Title I created the Emerging Growth Company classification, giving newer businesses a gentler on-ramp to public markets. A company qualifies if its total annual gross revenues fall below $1.235 billion during the most recently completed fiscal year and it had not yet sold common equity under a registration statement as of December 8, 2011.1U.S. Securities and Exchange Commission. Emerging Growth Companies That $1.235 billion figure reflects inflation adjustments from the original $1 billion threshold written into the statute. EGC status lasts for the first five fiscal years after a company completes its IPO, unless the company hits one of three early exit triggers.

A company loses EGC status before the five-year window closes if any of the following happens:

  • Revenue: Total annual gross revenues reach $1.235 billion or more.
  • Debt issuance: The company issues more than $1 billion in non-convertible debt over a rolling three-year period.
  • Market capitalization: The company becomes a “large accelerated filer,” which generally means its public float exceeds $700 million.1U.S. Securities and Exchange Commission. Emerging Growth Companies

While the classification holds, EGCs get meaningful relief from the compliance costs that make going public expensive. They can file just two years of audited financial statements instead of the usual three.1U.S. Securities and Exchange Commission. Emerging Growth Companies They are also exempt from the Sarbanes-Oxley Section 404(b) requirement that an outside auditor attest to the company’s internal controls over financial reporting — an audit that can cost hundreds of thousands of dollars annually for a company that isn’t yet generating significant revenue.
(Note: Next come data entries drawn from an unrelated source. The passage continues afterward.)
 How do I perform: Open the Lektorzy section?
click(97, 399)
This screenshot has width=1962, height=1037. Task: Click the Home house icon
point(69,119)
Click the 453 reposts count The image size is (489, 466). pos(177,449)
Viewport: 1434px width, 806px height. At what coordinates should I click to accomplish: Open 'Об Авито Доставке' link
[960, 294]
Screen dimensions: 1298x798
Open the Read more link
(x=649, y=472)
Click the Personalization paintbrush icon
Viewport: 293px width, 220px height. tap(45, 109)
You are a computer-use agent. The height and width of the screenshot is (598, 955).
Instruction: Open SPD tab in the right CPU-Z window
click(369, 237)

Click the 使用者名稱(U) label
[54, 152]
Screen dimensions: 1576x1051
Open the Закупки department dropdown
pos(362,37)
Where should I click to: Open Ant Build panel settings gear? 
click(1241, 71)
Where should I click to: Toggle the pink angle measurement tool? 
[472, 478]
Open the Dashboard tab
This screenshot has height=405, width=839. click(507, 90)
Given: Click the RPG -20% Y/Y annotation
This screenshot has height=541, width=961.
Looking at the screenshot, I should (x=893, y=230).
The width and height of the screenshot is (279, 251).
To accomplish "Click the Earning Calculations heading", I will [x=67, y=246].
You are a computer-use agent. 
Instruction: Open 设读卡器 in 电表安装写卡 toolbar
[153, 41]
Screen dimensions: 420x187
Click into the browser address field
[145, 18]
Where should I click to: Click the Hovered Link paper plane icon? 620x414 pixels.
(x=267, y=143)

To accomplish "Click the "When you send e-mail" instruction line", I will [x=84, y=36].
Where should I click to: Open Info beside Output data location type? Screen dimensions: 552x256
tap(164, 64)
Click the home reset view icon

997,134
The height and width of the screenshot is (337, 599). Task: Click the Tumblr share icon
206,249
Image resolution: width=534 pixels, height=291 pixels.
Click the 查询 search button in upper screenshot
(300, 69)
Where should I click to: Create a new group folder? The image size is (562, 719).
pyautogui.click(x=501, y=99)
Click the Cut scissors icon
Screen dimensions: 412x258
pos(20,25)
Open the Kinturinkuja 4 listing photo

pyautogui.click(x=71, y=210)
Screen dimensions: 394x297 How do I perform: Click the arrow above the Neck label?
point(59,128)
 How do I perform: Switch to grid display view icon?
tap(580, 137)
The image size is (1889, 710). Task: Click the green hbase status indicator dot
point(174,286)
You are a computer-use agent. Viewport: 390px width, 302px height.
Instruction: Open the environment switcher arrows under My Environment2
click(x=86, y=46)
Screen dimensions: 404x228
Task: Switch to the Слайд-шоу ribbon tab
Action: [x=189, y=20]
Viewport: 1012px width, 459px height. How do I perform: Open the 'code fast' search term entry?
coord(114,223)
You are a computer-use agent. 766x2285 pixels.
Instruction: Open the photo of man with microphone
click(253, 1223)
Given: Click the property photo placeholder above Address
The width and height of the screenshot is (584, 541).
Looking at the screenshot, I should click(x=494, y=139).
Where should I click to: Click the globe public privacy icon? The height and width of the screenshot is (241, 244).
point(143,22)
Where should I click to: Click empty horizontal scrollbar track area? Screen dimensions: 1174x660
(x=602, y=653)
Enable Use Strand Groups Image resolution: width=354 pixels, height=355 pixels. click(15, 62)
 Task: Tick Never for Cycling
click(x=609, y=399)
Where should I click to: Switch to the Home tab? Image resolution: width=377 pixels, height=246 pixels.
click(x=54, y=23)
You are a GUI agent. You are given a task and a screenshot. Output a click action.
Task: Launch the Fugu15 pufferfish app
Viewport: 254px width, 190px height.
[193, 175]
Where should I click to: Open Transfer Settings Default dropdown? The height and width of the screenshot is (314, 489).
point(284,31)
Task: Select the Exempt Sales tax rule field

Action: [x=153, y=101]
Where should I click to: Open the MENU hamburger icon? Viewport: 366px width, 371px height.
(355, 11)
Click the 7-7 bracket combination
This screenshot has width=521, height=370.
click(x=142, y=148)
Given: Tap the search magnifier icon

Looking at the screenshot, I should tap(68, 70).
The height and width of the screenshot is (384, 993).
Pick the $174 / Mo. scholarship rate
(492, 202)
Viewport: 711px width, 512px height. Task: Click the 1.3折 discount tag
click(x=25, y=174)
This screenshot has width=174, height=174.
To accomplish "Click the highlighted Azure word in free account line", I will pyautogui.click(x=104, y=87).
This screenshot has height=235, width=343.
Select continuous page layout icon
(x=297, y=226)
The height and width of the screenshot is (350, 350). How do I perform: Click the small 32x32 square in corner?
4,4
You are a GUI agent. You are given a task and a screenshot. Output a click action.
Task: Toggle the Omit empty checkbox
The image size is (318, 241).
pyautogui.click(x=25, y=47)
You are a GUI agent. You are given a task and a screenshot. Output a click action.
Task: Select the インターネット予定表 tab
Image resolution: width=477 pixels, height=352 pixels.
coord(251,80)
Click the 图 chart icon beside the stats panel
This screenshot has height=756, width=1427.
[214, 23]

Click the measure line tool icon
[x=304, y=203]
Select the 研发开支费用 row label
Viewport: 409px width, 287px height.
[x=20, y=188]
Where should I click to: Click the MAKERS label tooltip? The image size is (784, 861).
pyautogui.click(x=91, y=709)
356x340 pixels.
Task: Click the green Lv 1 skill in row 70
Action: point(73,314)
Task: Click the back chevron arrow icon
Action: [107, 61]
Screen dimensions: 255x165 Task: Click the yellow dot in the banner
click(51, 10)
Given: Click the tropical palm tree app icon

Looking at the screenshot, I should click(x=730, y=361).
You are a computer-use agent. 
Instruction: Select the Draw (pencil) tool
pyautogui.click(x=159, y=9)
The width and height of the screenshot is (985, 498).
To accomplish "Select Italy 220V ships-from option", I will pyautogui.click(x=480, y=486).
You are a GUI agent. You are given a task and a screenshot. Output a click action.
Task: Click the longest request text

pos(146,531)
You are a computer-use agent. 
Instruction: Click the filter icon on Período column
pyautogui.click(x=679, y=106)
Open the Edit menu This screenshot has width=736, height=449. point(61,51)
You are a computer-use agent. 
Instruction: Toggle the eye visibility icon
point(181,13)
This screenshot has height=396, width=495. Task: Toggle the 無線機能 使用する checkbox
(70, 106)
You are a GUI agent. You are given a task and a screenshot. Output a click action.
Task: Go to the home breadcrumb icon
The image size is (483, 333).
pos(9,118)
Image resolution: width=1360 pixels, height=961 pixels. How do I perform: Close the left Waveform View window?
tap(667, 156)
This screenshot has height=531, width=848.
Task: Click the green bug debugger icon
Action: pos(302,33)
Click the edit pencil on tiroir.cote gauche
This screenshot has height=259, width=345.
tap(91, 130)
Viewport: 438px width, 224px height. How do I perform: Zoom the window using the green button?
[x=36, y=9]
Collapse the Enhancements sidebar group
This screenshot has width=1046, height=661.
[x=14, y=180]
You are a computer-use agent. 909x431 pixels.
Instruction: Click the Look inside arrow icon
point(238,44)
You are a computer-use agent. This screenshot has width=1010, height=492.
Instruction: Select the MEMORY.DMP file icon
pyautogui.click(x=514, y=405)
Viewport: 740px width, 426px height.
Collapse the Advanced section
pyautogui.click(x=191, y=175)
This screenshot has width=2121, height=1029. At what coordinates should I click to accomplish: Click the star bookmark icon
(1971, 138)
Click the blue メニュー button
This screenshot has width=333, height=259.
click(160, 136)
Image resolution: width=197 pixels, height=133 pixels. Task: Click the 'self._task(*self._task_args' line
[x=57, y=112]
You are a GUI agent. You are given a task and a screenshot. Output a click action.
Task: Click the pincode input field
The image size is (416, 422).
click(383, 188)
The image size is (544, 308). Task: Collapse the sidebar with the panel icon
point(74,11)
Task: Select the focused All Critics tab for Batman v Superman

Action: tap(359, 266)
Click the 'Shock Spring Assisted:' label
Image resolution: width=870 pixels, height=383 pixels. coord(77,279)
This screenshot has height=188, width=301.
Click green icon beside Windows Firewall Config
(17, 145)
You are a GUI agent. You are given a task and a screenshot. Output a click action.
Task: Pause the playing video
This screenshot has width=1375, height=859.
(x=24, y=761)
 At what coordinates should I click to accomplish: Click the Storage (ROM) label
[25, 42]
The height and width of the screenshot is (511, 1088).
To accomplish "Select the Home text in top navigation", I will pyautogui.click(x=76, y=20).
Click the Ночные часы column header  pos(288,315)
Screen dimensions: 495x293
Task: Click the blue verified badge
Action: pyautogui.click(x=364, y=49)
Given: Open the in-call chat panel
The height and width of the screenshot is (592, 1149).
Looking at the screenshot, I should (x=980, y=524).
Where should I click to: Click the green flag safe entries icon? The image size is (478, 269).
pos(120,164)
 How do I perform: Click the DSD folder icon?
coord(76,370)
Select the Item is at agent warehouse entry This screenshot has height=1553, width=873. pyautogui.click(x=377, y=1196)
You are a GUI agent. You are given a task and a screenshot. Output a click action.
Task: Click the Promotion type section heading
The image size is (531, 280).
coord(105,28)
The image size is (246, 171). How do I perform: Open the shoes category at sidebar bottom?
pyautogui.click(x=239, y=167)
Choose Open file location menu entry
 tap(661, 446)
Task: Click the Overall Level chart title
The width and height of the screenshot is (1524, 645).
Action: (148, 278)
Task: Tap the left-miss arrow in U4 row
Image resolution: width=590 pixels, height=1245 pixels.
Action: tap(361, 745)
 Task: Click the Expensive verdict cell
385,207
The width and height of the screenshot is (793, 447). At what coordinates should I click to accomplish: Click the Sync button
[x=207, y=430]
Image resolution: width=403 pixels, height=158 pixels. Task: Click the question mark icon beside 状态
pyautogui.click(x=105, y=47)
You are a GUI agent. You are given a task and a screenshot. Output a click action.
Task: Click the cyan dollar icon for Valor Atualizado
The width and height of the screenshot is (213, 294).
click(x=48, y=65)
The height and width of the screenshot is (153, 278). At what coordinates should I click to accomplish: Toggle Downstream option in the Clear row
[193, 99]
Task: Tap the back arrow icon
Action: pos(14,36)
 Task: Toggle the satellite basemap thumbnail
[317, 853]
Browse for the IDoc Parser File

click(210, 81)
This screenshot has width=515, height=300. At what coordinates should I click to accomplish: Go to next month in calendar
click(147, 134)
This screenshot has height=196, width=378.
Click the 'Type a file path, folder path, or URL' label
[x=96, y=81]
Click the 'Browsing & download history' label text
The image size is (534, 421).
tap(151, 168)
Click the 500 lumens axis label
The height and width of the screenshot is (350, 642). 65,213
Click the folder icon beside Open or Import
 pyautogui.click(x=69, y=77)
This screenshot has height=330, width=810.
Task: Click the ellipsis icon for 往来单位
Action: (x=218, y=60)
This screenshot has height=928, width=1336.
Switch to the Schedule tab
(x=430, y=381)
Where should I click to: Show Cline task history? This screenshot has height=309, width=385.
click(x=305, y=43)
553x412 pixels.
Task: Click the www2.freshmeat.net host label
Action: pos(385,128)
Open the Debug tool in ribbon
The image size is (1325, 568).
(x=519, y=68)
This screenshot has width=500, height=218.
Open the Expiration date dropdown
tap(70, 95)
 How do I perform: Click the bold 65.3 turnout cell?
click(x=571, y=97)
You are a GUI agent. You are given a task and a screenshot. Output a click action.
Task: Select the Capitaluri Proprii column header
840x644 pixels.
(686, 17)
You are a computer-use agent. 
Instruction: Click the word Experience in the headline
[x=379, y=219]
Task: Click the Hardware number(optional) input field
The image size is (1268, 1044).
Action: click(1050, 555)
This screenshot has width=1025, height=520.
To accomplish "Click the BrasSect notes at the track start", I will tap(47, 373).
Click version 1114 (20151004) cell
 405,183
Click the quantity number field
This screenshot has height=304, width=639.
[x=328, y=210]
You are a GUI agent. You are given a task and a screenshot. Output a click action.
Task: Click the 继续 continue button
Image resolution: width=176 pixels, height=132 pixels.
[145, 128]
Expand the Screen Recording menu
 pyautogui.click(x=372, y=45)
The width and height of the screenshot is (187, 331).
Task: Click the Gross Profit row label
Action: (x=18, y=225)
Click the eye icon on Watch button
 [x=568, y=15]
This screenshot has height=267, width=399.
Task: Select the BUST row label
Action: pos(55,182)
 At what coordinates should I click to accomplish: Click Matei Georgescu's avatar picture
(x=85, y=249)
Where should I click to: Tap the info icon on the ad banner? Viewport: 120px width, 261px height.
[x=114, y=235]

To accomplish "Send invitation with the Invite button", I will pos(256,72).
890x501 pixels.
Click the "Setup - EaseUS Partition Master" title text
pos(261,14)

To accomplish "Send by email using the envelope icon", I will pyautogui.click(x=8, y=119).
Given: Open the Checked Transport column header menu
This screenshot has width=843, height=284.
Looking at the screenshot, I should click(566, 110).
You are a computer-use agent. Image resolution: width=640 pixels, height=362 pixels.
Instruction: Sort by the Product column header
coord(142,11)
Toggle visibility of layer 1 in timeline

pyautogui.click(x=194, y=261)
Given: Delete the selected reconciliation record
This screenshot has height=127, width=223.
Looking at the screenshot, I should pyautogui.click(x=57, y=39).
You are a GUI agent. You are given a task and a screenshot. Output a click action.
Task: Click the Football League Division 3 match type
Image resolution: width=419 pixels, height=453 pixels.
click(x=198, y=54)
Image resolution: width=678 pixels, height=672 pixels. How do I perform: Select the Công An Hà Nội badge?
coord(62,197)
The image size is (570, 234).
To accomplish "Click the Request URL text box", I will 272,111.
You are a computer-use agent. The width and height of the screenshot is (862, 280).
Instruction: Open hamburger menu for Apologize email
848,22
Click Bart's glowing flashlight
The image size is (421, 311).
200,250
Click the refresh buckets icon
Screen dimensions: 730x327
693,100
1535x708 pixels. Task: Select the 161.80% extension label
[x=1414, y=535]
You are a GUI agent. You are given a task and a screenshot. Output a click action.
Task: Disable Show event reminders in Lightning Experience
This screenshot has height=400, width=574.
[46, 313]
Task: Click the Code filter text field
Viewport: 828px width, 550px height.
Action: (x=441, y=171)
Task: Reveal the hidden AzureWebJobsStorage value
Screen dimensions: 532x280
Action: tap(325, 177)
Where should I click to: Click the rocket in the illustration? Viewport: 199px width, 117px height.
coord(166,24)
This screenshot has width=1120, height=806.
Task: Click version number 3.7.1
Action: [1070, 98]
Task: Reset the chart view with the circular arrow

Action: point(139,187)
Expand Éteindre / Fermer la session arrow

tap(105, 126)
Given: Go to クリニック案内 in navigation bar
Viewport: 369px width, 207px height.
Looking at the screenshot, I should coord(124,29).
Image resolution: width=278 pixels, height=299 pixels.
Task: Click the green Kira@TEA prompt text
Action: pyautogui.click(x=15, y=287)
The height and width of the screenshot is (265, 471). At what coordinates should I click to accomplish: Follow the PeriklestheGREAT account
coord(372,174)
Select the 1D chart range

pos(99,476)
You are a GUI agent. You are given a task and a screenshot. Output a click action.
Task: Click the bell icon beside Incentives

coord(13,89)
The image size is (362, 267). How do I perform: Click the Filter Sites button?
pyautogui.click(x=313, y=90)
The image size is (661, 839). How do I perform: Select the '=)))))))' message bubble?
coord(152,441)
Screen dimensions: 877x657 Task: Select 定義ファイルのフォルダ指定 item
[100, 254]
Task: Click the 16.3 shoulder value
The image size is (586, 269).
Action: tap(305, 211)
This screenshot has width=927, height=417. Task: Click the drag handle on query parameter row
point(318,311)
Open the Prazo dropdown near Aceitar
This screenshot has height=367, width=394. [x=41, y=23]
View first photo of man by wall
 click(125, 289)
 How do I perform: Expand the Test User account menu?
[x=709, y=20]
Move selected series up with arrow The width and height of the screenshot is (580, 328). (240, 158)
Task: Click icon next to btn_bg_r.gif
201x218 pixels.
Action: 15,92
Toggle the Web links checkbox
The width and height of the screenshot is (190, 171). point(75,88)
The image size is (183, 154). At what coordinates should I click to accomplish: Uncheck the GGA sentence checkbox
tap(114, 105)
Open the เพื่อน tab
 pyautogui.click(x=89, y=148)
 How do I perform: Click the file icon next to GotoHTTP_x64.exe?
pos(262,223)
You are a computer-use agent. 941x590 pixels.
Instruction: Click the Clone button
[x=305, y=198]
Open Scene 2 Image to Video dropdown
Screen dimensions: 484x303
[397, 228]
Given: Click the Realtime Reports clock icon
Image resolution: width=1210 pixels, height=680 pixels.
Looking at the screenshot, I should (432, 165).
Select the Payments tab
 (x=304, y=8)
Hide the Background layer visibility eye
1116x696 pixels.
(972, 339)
Two other EGC benefits tend to get less attention but matter in practice. First, an EGC may confidentially submit a draft registration statement to the SEC for nonpublic review before filing publicly. The company must make the submission public at least 15 days before it begins its road show.2U.S. Securities and Exchange Commission. Jumpstart Our Business Startups Act Frequently Asked Questions – Confidential Submission Process This lets a company work through SEC comments without tipping off competitors or committing publicly to an IPO it may ultimately shelve. Second, EGCs are exempt from the Dodd-Frank Act‘s say-on-pay requirements, meaning they do not need to hold advisory shareholder votes on executive compensation. They also benefit from scaled-down compensation disclosures, covering fewer executives and fewer years than what larger public companies must report.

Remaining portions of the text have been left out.